"PC 1001.80"

PC 1001.80 San Diego Law

TO ALL ACTIVE DUTY MEMBERS OF THE ARMED FORCES AND ALL MILITARY VETERANS, REGARDLESS OF THE CHARACTERIZATION OF YOUR SERVICE:

Penal Code section 1080.80 also known as the “Pre-Trial Military Diversion Program” was enacted in April of 2015 to give active duty and veterans of the armed forces who have been charged with misdemeanors or less serious felonies an opportunity to enter an appropriate treatment program to receive help for PTSD, substance abuse or any other mental health condition resulting from their military service. Interestingly, the law did not deprive service members or vets who received bad conduct or dishonorable or other than honorable discharges from the program. This is a very important point, because so many of these service members or vets may incorrectly believe they are not eligible for the Military Pre-Trial Diversion Program because of a negative characterization of their service record. In fact, they are just as eligible as a service member or vet who received honorable discharges.

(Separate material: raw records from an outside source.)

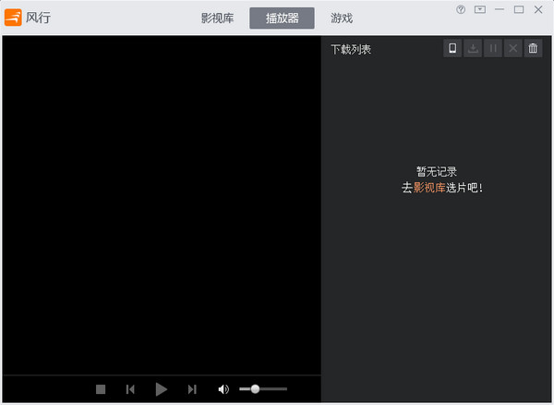554x405 pixels.
Task: Click the volume slider handle
Action: tap(255, 389)
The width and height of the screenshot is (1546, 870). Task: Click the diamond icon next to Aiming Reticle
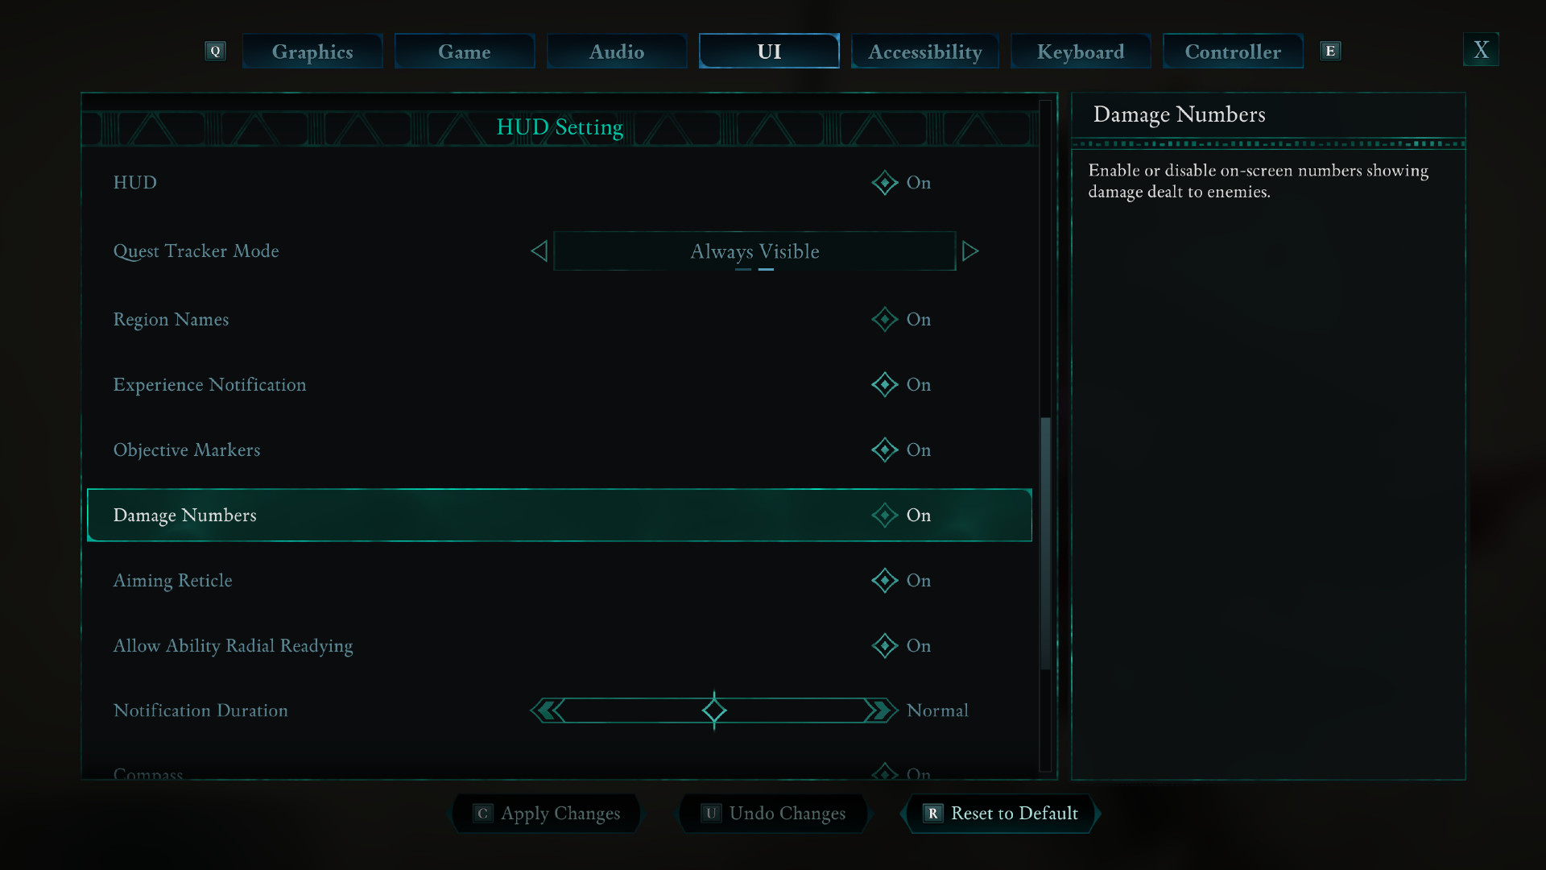point(883,580)
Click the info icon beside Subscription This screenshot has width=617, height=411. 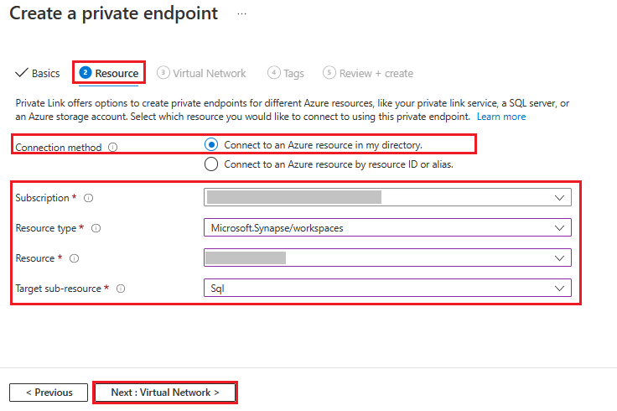[88, 198]
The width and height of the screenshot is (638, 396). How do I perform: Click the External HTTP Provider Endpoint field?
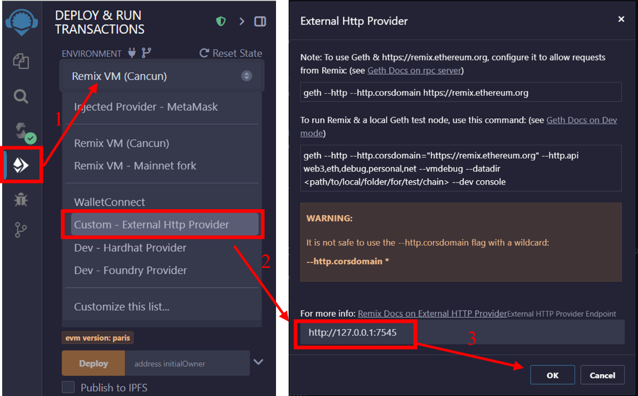coord(459,332)
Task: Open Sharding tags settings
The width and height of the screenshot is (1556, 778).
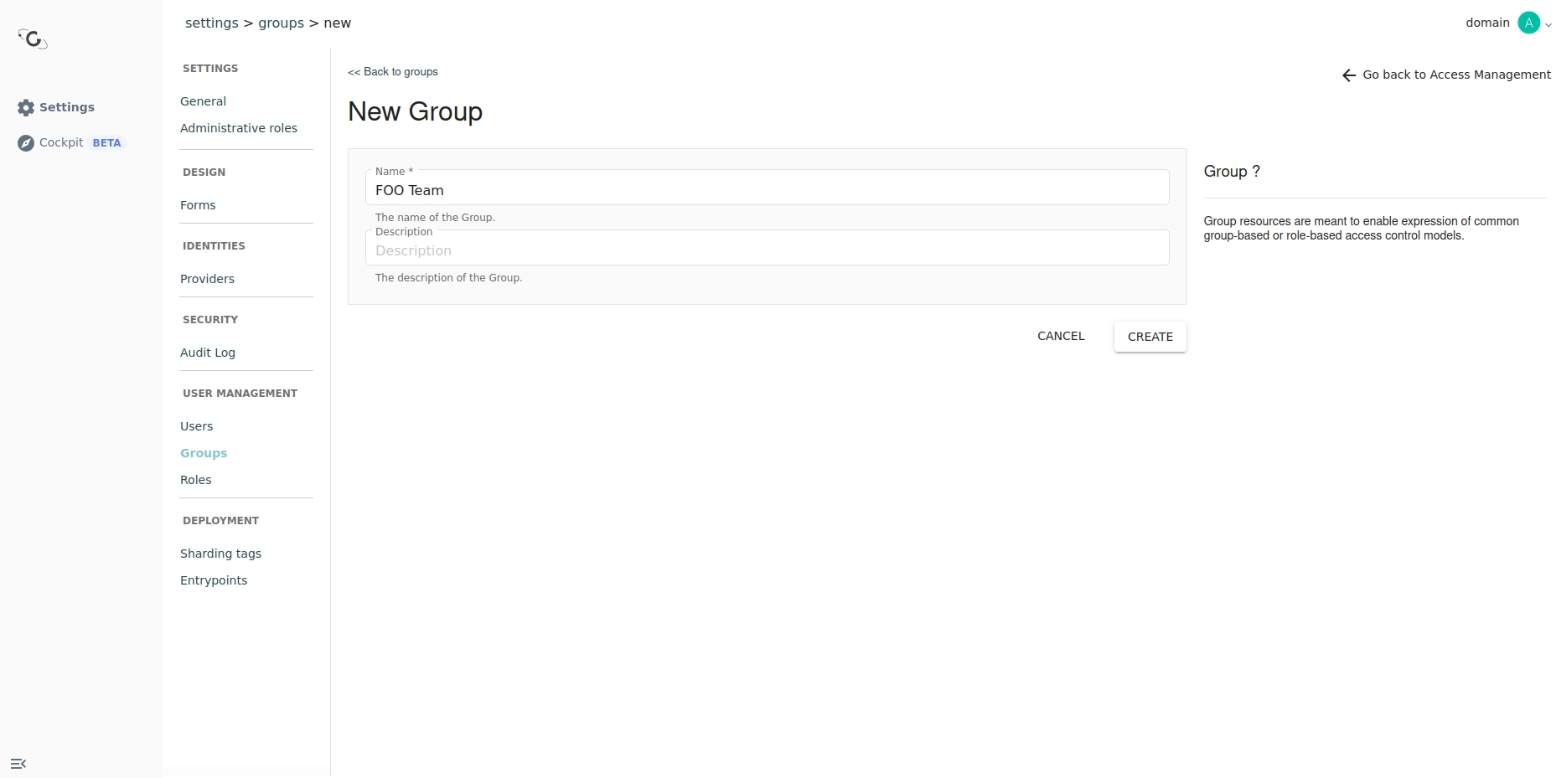Action: [220, 554]
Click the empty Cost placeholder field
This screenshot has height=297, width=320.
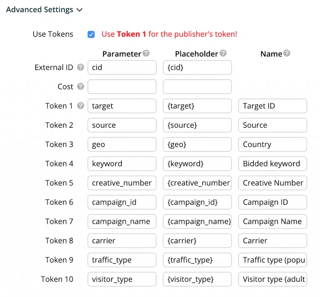tap(197, 87)
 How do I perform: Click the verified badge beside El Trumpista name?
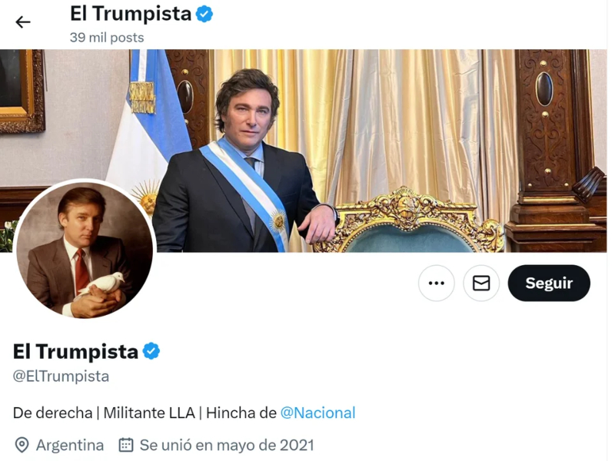pyautogui.click(x=151, y=351)
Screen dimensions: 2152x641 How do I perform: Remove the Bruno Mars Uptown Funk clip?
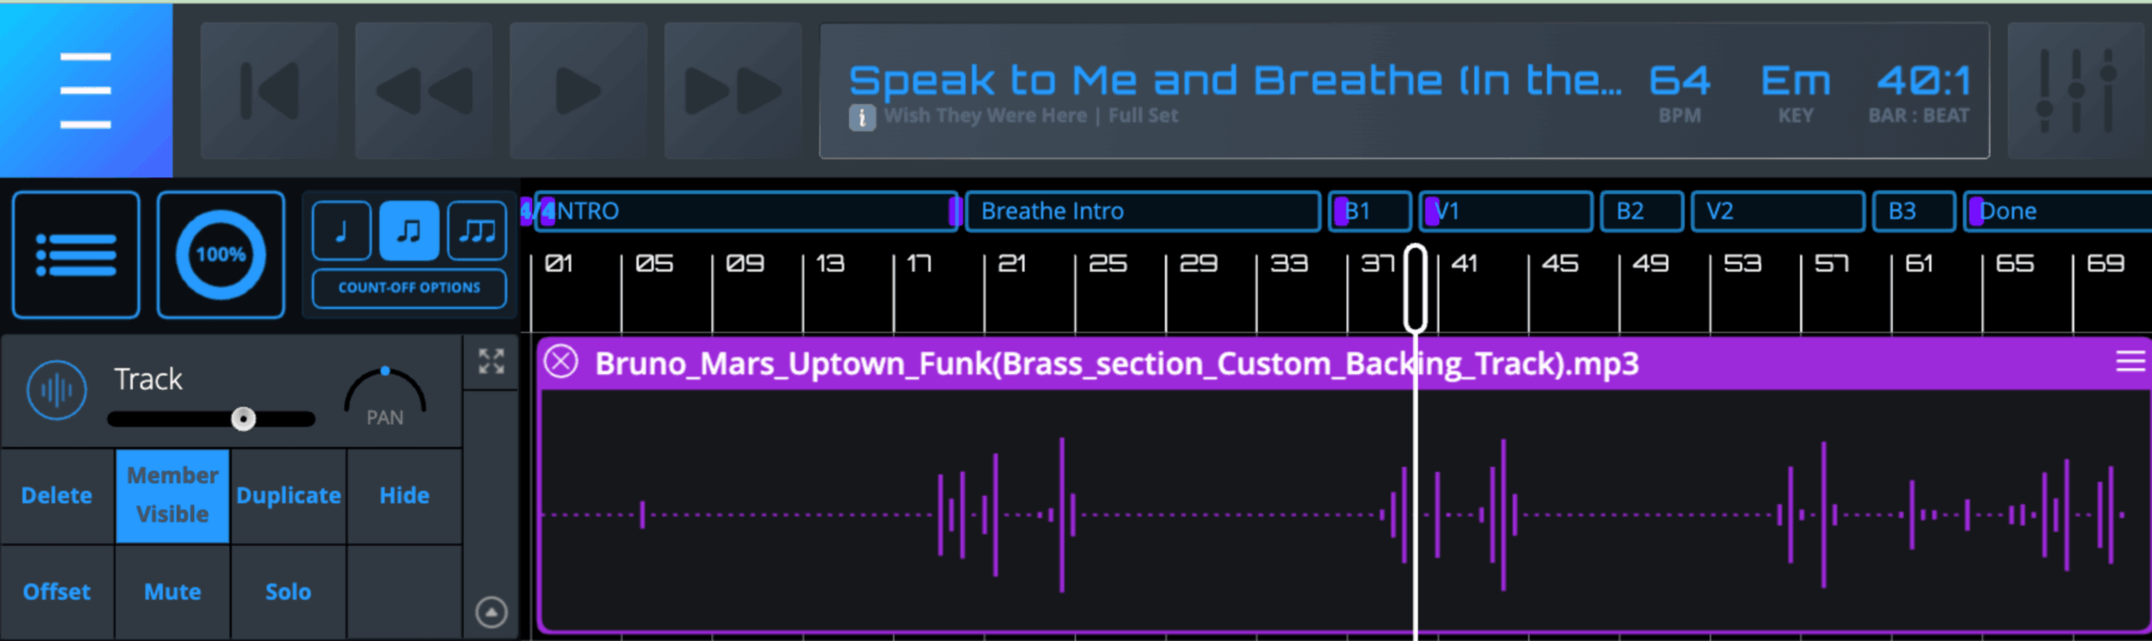pyautogui.click(x=561, y=362)
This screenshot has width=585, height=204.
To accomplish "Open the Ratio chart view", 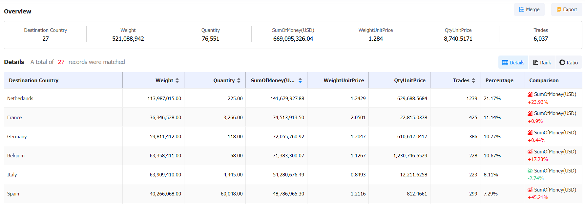I will (x=569, y=62).
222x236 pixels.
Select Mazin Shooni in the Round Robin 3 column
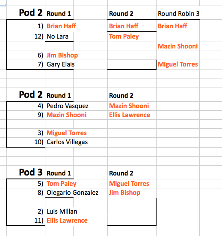tap(178, 46)
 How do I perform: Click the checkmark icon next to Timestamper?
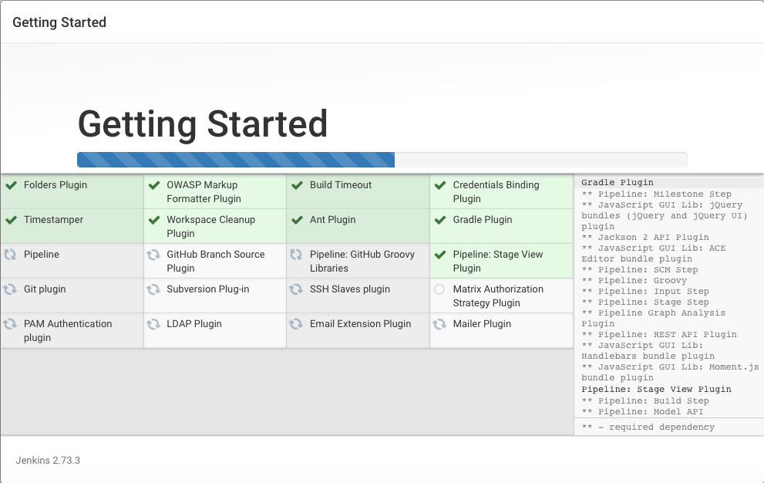click(11, 220)
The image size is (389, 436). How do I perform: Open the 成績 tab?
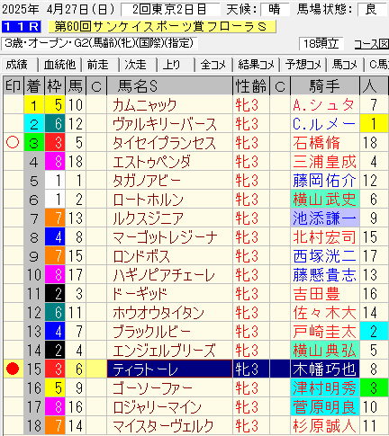point(17,65)
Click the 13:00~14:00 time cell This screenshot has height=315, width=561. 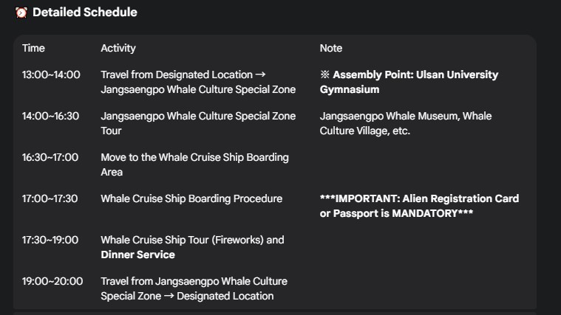[51, 75]
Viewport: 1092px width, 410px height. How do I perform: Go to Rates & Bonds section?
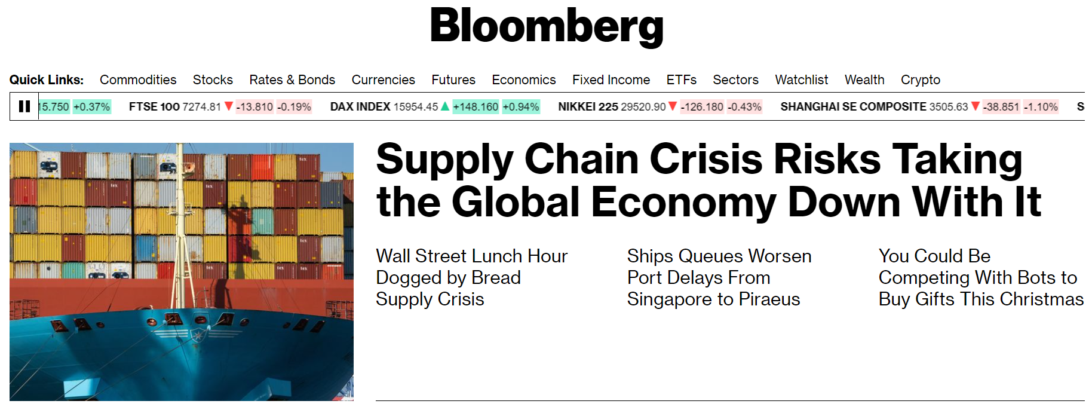pos(292,79)
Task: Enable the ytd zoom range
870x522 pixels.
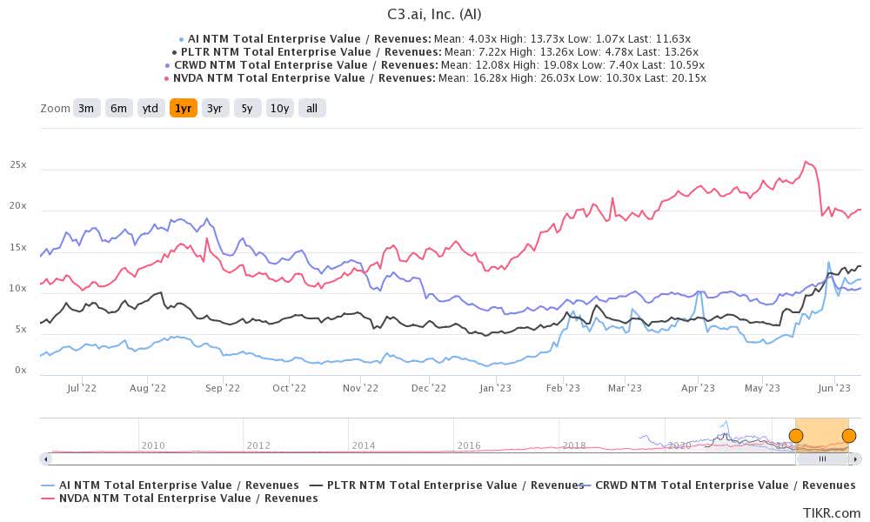Action: [151, 108]
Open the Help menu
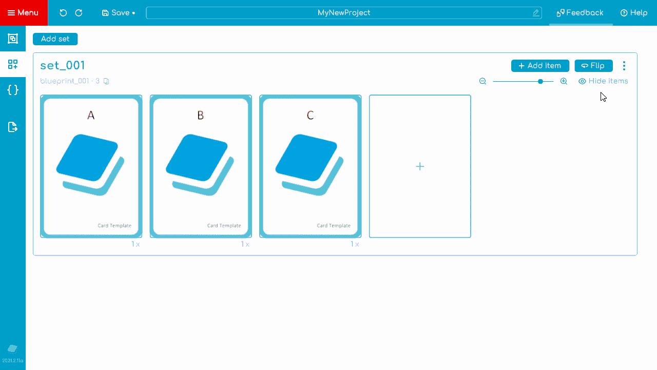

One of the problems we presently face every time a service member or veteran applies for relief under Penal Code section 1001.80 is the amount of discretion a trial court has to refuse a service member or veteran access to the Pre-Trial Military Diversion Program. The way the law now reads, a trial court has complete discretion to deny or allow eligible service members or veterans access to the program:
“(c) If the court determines that a defendant charged with an applicable offense under this chapter is a person described in subdivision (a), the court, with the consent of the defendant and a waiver of the defendant’s speedy trial right, may place the defendant in a pretrial diversion program, as defined in subdivision (k). “ (emphasis added.)

There are many facets of this program that will undoubtedly require more intensive treatment, but this initial article is introductory in nature and is designed solely to reach active duty commands and veteran organizations in California and nationwide who are unaware that this important legal remedy exists and can make a huge difference in the life of a service member or veteran who has suffered mental health problems as a result of honorable war time combat conditions.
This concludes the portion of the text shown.